*To do*
Copy out the rows from the line with "You are a computer-use agent. Viewport: 1052px" up to and including the line with "(x=61, y=280)", repeating them word for word.

Rows on where targets appear
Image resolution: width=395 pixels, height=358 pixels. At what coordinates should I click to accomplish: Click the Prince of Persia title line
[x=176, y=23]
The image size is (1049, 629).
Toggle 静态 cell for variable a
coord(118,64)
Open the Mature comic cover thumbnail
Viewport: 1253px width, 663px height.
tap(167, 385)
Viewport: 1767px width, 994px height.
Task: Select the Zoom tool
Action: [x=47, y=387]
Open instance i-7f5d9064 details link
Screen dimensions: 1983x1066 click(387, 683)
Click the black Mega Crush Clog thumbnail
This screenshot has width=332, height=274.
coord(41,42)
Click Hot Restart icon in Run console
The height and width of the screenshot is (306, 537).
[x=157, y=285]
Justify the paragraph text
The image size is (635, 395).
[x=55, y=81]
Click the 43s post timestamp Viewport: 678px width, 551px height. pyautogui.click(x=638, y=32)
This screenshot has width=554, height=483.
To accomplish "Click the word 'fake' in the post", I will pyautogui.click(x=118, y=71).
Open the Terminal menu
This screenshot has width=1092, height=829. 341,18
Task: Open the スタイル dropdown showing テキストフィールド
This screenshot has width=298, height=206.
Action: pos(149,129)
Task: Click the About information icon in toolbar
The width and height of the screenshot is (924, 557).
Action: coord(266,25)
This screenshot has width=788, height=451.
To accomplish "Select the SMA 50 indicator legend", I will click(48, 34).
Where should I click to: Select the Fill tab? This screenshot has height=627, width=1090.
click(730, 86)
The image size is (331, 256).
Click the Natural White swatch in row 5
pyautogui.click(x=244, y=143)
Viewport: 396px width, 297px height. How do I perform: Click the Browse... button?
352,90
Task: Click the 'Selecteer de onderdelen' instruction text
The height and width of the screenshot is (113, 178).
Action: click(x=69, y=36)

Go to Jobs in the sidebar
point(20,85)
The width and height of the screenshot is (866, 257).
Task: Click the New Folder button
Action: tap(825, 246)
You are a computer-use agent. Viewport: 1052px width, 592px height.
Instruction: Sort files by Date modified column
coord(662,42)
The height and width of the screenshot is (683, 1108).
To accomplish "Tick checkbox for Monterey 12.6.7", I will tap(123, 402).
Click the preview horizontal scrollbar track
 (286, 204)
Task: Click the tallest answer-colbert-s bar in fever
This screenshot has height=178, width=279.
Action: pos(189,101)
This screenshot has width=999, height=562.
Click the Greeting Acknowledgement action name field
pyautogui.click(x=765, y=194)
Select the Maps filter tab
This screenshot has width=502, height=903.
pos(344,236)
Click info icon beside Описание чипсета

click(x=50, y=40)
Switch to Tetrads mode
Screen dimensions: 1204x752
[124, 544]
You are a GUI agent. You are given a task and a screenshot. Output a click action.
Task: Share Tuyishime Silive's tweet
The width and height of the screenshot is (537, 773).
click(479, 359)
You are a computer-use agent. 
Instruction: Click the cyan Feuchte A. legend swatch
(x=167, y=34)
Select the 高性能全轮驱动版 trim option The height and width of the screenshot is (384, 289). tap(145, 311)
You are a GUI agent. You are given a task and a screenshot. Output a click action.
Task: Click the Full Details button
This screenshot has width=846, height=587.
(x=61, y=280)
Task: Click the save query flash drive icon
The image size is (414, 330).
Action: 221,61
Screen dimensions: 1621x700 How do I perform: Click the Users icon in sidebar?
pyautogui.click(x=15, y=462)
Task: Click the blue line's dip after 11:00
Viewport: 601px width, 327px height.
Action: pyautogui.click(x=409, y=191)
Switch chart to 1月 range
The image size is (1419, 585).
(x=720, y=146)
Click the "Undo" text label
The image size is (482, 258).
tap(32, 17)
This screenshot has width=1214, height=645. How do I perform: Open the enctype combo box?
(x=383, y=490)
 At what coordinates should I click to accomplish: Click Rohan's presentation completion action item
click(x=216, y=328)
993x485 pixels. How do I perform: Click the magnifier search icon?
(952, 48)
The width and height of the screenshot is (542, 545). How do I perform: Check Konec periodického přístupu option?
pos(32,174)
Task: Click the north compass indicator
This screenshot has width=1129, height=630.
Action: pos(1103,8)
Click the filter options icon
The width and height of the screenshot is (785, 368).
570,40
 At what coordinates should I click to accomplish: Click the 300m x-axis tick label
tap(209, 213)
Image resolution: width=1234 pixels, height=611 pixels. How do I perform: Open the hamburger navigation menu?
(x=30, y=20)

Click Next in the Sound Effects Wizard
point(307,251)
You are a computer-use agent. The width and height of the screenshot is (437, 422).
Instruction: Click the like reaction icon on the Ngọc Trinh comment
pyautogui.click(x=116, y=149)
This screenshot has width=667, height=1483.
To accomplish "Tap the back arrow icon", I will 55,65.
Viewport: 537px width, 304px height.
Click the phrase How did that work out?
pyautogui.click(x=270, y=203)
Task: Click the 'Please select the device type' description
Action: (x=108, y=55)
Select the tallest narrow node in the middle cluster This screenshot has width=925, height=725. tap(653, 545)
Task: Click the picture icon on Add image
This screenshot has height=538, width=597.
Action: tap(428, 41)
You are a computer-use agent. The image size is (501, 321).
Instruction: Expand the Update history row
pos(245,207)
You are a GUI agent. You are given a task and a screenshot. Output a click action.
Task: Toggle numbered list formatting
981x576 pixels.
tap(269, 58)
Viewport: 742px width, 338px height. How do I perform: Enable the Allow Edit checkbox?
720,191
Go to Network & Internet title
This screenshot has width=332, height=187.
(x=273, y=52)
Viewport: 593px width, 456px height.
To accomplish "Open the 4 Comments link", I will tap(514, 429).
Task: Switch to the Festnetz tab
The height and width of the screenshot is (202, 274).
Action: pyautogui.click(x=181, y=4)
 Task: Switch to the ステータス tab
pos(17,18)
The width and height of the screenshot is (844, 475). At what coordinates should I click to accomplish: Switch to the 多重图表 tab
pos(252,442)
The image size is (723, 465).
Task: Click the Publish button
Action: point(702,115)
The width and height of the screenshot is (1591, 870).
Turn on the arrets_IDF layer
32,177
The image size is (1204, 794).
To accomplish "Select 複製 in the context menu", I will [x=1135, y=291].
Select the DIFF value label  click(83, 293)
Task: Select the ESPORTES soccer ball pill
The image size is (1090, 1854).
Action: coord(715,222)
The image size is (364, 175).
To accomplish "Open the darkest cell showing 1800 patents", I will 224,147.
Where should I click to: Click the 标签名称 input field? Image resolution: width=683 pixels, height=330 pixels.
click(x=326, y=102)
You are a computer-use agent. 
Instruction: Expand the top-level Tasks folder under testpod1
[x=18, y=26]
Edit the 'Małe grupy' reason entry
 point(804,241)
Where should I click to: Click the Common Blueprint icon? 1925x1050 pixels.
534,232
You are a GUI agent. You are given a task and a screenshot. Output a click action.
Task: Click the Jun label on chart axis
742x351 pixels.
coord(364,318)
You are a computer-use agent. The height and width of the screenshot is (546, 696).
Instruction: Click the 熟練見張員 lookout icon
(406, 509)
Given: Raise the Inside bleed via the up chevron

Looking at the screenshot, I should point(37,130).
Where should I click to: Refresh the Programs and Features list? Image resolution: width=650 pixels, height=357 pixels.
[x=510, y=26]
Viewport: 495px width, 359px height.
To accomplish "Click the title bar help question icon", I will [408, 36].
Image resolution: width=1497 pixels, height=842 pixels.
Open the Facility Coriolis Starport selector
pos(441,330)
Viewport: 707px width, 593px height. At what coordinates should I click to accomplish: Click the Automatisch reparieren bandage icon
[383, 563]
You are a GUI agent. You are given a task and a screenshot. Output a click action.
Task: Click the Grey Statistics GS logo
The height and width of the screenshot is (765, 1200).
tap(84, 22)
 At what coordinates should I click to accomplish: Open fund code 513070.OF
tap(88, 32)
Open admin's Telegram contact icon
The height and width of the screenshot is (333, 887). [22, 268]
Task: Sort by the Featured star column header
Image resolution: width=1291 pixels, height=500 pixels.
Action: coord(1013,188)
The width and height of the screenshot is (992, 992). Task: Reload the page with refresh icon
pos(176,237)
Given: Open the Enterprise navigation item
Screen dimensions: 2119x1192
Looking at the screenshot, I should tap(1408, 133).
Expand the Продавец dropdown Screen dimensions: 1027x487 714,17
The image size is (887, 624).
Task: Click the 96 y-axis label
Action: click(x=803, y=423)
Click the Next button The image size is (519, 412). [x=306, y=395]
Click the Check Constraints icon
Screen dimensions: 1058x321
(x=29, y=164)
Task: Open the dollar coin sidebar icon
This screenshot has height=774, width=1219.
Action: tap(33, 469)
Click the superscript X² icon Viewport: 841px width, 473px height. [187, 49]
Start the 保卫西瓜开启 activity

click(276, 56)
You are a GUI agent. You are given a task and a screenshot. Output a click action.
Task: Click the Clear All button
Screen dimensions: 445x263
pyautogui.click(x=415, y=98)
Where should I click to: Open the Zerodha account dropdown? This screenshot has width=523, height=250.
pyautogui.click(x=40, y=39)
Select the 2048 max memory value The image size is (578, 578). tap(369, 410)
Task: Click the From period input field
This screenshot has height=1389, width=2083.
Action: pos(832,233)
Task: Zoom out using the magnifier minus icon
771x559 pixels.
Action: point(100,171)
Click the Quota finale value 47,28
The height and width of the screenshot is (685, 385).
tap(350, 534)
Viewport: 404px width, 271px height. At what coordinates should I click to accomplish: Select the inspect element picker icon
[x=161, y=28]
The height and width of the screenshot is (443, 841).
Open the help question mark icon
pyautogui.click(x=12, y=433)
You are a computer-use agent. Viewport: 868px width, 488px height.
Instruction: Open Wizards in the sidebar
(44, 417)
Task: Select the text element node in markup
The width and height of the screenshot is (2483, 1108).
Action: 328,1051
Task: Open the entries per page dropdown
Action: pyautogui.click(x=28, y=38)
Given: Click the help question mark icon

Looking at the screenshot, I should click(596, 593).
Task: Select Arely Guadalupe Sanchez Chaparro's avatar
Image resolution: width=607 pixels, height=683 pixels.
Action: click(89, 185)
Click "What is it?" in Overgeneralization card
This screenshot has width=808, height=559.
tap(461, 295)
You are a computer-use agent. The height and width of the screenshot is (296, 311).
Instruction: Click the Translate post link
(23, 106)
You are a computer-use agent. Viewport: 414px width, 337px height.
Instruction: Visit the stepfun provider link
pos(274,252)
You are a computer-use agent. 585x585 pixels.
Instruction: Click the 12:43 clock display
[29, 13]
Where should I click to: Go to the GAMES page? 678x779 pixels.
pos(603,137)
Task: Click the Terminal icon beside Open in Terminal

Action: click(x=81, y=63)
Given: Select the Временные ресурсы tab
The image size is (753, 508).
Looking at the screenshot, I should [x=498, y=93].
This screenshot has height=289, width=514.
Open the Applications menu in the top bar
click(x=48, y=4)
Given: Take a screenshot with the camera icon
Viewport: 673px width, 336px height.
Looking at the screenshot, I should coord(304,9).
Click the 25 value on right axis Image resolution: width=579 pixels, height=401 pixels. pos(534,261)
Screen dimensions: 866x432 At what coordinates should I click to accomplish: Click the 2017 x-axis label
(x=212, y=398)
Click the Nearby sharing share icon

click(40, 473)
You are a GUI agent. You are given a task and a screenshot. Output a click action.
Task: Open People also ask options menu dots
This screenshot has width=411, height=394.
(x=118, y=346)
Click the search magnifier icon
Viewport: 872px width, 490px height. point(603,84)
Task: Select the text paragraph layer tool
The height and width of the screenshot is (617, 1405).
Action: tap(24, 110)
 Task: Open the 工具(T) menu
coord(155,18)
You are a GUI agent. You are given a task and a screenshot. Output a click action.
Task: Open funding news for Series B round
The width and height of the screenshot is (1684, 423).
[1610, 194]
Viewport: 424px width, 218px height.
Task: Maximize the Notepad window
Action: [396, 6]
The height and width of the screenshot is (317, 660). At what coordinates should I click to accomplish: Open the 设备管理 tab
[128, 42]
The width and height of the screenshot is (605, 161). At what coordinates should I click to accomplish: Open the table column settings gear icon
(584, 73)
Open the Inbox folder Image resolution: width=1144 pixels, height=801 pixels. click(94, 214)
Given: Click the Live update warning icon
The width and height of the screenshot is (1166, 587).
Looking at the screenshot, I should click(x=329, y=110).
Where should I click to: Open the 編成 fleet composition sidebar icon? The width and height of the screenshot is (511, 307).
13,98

*The completed task*
You are a computer-use agent. Viewport: 1052px width, 592px height.
Instruction: Sort files by Date modified column
coord(662,42)
The height and width of the screenshot is (683, 1108).
To accomplish "Tick checkbox for Monterey 12.6.7", I will tap(123, 402).
Click the preview horizontal scrollbar track
 (286, 204)
Task: Click the tallest answer-colbert-s bar in fever
This screenshot has height=178, width=279.
Action: pos(189,101)
This screenshot has width=999, height=562.
Click the Greeting Acknowledgement action name field
pyautogui.click(x=765, y=194)
Select the Maps filter tab
This screenshot has width=502, height=903.
pos(344,236)
Click info icon beside Описание чипсета

click(x=50, y=40)
Switch to Tetrads mode
Screen dimensions: 1204x752
[124, 544]
You are a GUI agent. You are given a task and a screenshot. Output a click action.
Task: Share Tuyishime Silive's tweet
The width and height of the screenshot is (537, 773).
click(479, 359)
You are a computer-use agent. 
Instruction: Click the cyan Feuchte A. legend swatch
(x=167, y=34)
Select the 高性能全轮驱动版 trim option The height and width of the screenshot is (384, 289). tap(145, 311)
You are a GUI agent. You are given a task and a screenshot. Output a click action.
Task: Click the Full Details button
This screenshot has width=846, height=587.
(x=61, y=280)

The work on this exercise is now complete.